Мура вдруг вспомнилась ему еще по одному поводу. Когда Петерс вел допросы и просил рассказать о посещениях Каламатиано квартиры Локкарта в Хлебном переулке, то Ксенофон Дмитриевич поневоле был вынужден упоминать и о Марии Игнатьевне. После окончания допроса Петерс, сам записывавший его показания, оставлял в протоколе все, что касалось Локкарта и Рейли, но всякое упоминание о Муре отсутствовало, точно подследственный и не называл вслух этого имени. И вообще, когда Каламатиано произносил его, на скуластом лице Петерса возникала странная нежная улыбка, которую он неуклюже старался подавить, и в эти минуты он походил на слабоумного.
Ксенофон Дмитриевич в своем кругу считался неплохим физиогномистом, и если такой стойкий чекист, как Петерс, шел на сделку со своей совестью, вычитая протокол допроса ради женщины, то что же могло поколебать веру и долг революционера, как не любовь, как не сильное чувство, которое за короткое время сумела внушить ему эта Цирцея, околдовавшая его.

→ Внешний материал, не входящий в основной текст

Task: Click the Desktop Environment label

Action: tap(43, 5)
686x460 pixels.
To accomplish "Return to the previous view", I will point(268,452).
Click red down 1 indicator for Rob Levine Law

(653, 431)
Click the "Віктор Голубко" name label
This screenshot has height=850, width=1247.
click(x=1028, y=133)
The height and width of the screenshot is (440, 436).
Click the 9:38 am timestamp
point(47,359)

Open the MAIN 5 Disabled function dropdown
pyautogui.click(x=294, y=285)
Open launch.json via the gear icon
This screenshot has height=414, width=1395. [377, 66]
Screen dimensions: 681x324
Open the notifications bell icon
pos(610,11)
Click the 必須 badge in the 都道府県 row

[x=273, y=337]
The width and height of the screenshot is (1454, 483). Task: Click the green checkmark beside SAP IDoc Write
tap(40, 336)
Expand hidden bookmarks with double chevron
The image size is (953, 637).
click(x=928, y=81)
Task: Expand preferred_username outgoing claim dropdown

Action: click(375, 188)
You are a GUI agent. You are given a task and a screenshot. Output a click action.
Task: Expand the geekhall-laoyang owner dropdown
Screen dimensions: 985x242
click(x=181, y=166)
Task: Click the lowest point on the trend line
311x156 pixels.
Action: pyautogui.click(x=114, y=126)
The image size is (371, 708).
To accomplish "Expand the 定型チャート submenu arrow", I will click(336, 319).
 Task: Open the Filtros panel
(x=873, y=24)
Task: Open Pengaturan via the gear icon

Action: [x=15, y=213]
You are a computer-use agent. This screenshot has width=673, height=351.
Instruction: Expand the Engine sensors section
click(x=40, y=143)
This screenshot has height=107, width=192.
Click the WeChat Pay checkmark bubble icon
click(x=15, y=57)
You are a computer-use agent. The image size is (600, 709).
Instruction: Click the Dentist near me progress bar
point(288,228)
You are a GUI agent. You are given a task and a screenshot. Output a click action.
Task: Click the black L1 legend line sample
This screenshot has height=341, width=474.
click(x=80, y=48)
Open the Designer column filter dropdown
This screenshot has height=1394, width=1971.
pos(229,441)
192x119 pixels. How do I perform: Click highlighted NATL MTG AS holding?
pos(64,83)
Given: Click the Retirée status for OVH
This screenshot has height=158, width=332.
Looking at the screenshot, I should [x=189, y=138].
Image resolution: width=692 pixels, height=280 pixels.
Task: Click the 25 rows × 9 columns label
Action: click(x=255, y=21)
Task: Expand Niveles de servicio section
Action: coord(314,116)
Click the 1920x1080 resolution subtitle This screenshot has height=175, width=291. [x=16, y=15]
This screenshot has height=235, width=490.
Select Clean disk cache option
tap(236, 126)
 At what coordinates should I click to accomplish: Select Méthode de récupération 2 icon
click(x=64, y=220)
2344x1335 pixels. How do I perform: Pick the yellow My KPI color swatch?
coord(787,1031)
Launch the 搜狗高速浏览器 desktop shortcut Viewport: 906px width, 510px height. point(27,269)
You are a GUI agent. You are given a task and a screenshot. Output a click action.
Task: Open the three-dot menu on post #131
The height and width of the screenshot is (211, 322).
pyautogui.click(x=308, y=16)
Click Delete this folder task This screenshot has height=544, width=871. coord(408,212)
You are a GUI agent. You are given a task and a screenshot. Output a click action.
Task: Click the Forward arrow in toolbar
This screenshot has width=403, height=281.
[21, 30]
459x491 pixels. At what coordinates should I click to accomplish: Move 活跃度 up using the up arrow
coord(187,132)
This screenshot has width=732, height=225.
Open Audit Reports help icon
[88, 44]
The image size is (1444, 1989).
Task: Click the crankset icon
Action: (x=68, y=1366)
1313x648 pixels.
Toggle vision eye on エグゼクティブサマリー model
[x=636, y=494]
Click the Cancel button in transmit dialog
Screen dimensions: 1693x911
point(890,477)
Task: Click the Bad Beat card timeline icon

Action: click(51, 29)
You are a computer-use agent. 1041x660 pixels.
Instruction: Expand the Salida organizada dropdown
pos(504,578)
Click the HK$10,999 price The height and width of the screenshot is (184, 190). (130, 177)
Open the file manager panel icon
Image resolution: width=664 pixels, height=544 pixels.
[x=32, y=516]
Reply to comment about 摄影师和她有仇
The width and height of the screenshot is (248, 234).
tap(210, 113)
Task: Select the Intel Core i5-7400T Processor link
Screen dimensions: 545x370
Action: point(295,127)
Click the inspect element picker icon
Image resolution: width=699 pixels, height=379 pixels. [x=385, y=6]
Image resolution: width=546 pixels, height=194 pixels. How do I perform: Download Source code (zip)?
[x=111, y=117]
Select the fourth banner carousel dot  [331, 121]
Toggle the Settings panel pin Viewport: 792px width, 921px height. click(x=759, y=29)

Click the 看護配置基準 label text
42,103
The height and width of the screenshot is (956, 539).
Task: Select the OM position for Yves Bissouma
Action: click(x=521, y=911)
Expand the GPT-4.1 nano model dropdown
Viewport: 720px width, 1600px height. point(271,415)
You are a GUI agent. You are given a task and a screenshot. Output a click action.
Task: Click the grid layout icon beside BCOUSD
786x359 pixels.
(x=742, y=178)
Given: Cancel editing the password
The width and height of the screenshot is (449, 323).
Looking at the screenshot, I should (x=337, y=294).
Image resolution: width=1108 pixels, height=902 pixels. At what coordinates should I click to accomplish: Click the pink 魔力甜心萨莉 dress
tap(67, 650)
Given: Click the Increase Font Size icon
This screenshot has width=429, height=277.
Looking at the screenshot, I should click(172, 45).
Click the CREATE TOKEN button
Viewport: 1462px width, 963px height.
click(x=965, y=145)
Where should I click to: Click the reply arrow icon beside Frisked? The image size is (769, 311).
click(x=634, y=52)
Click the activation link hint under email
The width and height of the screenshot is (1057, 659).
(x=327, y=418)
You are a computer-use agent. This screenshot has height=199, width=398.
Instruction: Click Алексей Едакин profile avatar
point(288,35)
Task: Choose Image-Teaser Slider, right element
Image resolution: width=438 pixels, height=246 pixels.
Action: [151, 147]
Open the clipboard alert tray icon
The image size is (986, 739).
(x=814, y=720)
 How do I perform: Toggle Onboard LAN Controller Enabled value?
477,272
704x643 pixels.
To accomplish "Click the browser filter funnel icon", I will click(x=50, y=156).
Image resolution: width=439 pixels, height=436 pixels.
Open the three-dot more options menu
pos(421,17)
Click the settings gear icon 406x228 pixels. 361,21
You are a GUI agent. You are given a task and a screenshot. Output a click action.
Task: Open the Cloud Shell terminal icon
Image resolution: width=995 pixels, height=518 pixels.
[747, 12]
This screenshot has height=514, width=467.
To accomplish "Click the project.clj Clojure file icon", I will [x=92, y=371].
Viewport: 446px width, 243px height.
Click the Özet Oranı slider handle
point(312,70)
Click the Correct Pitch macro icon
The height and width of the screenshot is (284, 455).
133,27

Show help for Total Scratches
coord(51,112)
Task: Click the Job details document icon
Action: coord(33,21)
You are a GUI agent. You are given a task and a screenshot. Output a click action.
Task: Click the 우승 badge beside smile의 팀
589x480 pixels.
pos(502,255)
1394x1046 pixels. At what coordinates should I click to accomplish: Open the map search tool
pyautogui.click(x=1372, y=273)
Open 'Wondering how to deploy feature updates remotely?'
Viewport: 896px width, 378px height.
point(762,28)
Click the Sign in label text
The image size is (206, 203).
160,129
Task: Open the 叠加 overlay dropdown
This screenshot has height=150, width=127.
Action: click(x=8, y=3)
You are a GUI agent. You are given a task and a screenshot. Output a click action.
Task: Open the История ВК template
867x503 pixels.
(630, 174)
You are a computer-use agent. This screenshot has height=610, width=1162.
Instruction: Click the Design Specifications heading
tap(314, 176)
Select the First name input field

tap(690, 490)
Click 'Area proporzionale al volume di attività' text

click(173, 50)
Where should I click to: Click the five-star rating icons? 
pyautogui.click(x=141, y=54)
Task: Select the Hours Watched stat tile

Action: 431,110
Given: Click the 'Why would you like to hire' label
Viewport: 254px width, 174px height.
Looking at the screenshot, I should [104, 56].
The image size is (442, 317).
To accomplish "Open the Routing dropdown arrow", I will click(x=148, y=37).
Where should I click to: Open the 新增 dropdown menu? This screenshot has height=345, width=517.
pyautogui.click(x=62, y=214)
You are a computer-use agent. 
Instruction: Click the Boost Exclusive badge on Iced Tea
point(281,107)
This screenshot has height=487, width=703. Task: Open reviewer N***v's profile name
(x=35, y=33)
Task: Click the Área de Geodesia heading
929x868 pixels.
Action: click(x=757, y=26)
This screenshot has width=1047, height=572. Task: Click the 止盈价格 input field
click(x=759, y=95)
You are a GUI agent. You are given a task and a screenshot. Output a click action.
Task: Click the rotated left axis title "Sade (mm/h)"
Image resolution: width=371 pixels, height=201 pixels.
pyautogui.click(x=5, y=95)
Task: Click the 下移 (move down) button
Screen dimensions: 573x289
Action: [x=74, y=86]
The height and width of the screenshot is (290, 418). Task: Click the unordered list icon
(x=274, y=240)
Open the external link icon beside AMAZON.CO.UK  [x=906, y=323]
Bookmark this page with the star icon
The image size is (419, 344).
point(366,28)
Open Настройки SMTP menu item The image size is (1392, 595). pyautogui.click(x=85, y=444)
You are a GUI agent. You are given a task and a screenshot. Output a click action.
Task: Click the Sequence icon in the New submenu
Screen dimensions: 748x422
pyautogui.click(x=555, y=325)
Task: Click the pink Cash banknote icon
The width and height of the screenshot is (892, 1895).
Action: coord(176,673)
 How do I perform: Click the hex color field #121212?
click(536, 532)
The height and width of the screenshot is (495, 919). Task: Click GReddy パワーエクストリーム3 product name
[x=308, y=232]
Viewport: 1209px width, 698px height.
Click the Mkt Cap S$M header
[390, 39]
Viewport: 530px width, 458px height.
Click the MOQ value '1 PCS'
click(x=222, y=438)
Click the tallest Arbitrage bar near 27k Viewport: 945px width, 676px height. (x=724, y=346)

А ведь этому скуластому гладильщику из Уайтчапла, что в восточной части Лондона, где он провел несколько бурных лет, убийце и грабителю, чудом избежавшему казематов мрачного Тауэра, должны были нравиться красивые дамы высшего света. Кен знал таких пиратов, которые выскакивали в лидеры при любой заварушке, а Ленину, самому сделавшему революцию на немецкие деньги, авантюристу высокого пошиба, такие головорезы и требовались. Кто-то должен был проливать кровь и приводить неправедные приговоры в исполнение.
— Жаль, что мы не схватили вашу жену и сына, — с сожалением как-то вздохнул Петерс на одном из допросов.
Кен вздрогнул. В глазах чекиста промелькнул холодок азарта.
— Зачем они вам? — выдержав паузу, с достоинством спросил Каламатиано.
— Вы бы выложили нам все адреса и явки, которые вы знаете. В частности, где скрываются Рейли и Джордж Хилл. Ведь вы и сейчас знаете, где они!
— Попробуйте пытками вырвать эти адреса, — усмехнулся Ксенофон Дмитриевич, понимая, что играет с огнем. Но муки адского холода казались страшнее всех мыслимых изуверств, и Кен уже ничего не боялся. — Неужели революция отменила этот старый способ добывания из узников их секретов?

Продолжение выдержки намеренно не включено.